Кажется, внутри кто-то ходит? Но нет – это всего лишь его отражение. Если там кто-то есть, то он затаился и не желает выдавать своего присутствия.
Он мечется от стены к стене, как загнанный зверь и, наконец, замечает дверь служебного помещения. Егор дергает ручку, толкает её плечом, однако она не поддается.
Лысый, в развалку подходит к турникетам. Он само спокойствие и уверенность. Убрав оставшийся наушник в карман, он хмыкает и обращается к парню:
– Впрочем, так даже интересней, не находишь?
Егор подбегает к стеклянным входным дверям и понимает, что последняя его надежда на спасение рассыпалась и превратилась в труху. Створки застопорены, поверх ручек натянута цепь, сомкнутая кодовым замком.
Он прижимается лбом к холодному стеклу. Там за ним ночной город продолжает жить своей жизнью. По переходу идет пара молодых людей: она – опустив голову, на ходу набивает текст на своем смартфоне; ее спутник – в клетчатых спортивных штанах, ставших модными после фильма Гая Ричи, – отрешенно разглядывает щели меж грязных плиток, которыми выложены стены.

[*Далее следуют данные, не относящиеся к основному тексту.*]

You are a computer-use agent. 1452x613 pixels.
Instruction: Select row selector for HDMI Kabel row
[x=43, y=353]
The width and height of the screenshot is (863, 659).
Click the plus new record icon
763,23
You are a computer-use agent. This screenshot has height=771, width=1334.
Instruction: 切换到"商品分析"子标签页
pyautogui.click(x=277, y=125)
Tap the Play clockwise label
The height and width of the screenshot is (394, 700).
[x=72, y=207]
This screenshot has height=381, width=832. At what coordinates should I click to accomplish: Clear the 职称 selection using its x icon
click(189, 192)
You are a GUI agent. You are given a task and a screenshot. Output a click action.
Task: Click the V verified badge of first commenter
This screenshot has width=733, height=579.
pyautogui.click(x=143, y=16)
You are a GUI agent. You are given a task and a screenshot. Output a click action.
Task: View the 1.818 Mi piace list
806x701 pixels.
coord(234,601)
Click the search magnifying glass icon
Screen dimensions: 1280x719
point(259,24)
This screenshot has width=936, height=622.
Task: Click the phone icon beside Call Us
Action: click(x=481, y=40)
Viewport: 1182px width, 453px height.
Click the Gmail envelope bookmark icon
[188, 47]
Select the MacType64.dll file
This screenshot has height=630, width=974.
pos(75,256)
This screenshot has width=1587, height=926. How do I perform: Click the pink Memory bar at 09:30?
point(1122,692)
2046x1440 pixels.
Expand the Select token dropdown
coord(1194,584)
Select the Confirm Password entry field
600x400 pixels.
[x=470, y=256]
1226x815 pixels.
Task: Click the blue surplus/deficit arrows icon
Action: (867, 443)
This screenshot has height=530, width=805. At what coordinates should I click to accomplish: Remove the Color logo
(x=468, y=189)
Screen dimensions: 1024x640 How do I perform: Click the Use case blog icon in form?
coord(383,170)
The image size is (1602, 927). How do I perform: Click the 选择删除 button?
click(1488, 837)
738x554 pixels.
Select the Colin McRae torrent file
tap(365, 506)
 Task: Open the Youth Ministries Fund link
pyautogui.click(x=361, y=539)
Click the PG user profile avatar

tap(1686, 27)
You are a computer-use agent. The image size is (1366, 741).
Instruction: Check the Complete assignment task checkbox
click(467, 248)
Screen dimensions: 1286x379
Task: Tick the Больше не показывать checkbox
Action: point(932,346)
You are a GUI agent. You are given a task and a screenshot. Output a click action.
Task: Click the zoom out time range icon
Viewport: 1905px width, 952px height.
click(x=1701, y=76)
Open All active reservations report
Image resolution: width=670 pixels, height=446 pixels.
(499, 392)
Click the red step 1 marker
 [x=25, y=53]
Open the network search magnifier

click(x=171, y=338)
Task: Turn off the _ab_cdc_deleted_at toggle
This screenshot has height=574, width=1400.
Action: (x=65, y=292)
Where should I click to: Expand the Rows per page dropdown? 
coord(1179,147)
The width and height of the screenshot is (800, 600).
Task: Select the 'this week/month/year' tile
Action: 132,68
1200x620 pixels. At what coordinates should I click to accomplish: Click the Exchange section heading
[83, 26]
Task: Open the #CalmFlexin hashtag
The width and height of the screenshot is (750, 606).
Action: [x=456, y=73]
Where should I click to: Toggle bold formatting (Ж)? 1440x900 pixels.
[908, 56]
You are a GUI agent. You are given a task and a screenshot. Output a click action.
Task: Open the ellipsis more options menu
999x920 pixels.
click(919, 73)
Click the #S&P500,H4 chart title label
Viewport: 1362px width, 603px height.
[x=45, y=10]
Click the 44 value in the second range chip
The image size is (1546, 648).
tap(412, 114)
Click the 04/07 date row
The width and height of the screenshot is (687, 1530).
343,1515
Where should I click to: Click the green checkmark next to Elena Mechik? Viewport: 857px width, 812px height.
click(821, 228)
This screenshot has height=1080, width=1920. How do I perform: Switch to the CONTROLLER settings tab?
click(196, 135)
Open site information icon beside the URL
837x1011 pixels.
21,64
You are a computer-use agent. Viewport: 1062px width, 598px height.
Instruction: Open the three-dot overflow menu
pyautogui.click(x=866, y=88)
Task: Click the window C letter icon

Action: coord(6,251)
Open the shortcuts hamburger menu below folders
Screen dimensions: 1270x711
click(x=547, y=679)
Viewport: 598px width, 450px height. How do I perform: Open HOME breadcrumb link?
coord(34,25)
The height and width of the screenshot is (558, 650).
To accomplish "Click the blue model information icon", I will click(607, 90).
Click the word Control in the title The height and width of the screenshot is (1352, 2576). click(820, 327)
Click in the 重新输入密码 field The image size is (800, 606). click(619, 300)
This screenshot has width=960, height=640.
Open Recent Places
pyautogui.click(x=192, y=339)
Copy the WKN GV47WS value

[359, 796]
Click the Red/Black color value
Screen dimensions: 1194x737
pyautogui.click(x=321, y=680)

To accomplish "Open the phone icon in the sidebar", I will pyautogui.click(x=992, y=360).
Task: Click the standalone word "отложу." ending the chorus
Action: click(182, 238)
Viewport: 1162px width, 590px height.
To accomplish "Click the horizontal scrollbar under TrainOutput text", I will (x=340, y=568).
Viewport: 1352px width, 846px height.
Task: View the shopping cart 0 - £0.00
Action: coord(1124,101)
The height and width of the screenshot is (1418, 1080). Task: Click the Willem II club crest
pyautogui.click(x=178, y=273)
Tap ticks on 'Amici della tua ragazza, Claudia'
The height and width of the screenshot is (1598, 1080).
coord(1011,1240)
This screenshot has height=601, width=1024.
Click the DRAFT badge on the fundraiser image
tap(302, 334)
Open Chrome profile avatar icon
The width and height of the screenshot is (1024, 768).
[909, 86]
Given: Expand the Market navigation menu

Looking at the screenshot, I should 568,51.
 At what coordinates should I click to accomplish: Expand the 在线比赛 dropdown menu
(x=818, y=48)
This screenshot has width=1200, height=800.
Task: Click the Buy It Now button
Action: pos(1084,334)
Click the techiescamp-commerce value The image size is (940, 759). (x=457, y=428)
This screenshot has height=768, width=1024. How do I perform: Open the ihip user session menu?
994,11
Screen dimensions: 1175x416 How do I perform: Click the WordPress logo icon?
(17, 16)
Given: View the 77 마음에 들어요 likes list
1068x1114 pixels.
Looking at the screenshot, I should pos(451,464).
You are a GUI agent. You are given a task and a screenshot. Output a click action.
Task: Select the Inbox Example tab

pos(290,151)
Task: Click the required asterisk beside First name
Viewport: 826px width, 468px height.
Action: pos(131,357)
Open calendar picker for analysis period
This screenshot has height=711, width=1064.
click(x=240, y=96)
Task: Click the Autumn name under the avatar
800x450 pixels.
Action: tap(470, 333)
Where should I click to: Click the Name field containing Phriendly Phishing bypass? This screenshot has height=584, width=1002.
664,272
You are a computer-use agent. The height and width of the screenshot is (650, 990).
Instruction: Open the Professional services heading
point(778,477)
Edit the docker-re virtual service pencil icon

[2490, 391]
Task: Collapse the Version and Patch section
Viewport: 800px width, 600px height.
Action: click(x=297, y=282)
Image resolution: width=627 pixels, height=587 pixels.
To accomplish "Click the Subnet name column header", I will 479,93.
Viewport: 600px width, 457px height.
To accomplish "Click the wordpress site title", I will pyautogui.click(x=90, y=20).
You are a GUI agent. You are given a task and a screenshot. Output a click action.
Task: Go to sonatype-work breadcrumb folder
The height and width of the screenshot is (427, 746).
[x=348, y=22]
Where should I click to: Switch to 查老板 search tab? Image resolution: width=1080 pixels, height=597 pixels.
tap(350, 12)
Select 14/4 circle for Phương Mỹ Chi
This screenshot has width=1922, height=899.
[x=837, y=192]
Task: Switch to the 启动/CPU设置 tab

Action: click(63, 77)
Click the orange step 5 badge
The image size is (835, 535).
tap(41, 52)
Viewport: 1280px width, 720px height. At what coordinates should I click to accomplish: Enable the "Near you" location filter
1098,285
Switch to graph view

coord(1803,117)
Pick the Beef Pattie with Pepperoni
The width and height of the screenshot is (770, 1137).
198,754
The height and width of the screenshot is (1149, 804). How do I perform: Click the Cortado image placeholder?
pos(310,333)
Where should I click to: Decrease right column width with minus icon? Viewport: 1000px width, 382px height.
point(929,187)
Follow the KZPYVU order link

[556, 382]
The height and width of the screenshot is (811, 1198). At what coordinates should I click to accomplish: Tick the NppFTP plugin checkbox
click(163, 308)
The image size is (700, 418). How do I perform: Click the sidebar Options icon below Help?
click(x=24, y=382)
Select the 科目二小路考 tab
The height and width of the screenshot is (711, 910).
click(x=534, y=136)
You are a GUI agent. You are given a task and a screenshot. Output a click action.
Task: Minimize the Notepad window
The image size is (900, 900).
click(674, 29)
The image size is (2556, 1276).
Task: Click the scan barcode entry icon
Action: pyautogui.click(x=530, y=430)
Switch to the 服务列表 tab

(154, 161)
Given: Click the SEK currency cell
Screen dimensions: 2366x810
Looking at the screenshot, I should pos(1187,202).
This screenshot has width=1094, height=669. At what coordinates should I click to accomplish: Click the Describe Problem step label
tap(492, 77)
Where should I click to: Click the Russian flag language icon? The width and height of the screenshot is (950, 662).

Егор бьет кулаком в дверь, чтобы привлечь их внимание, но они даже не оглядываются. Человек в грязной куртке, катящий за собой дорожную сумку на миг оборачивается, смотрит в его сторону, а затем вновь опускает глаза в пол.
– Люди! – кричит им Егор. – Эй! Народ! Черт бы вас побрал!
Мясник за его спиной идет вдоль касс. Он поднимает руку и зажатым в ней крюком проводит по стеклам. Отвратительный скрежет разносится эхом по пустому залу и в этот момент раздаётся клацанье отпираемого замка, скрипит дверь в служебное помещение и появляется полицейский. Осоловевшими глазами он смотрит сквозь мужчину в запятнанном кровью фартуке, поглаживает толстую щеку с двухдневной щетиной и, потягиваясь, снимает с пояса рацию.
– Берегитесь! Убийца! – кричит Егор полицейскому, но тот не обращает ни них никакого внимания.
Рация в его руке оживает, скрежеща и потрескивая. Перемигиваются зеленый и красный огоньки.
– Эй, чайник, – говорит он и прислушивается. – Ты где?
– Эй, кофейник, – доносится из динамика искаженный дребезжащий голос. – Все там же.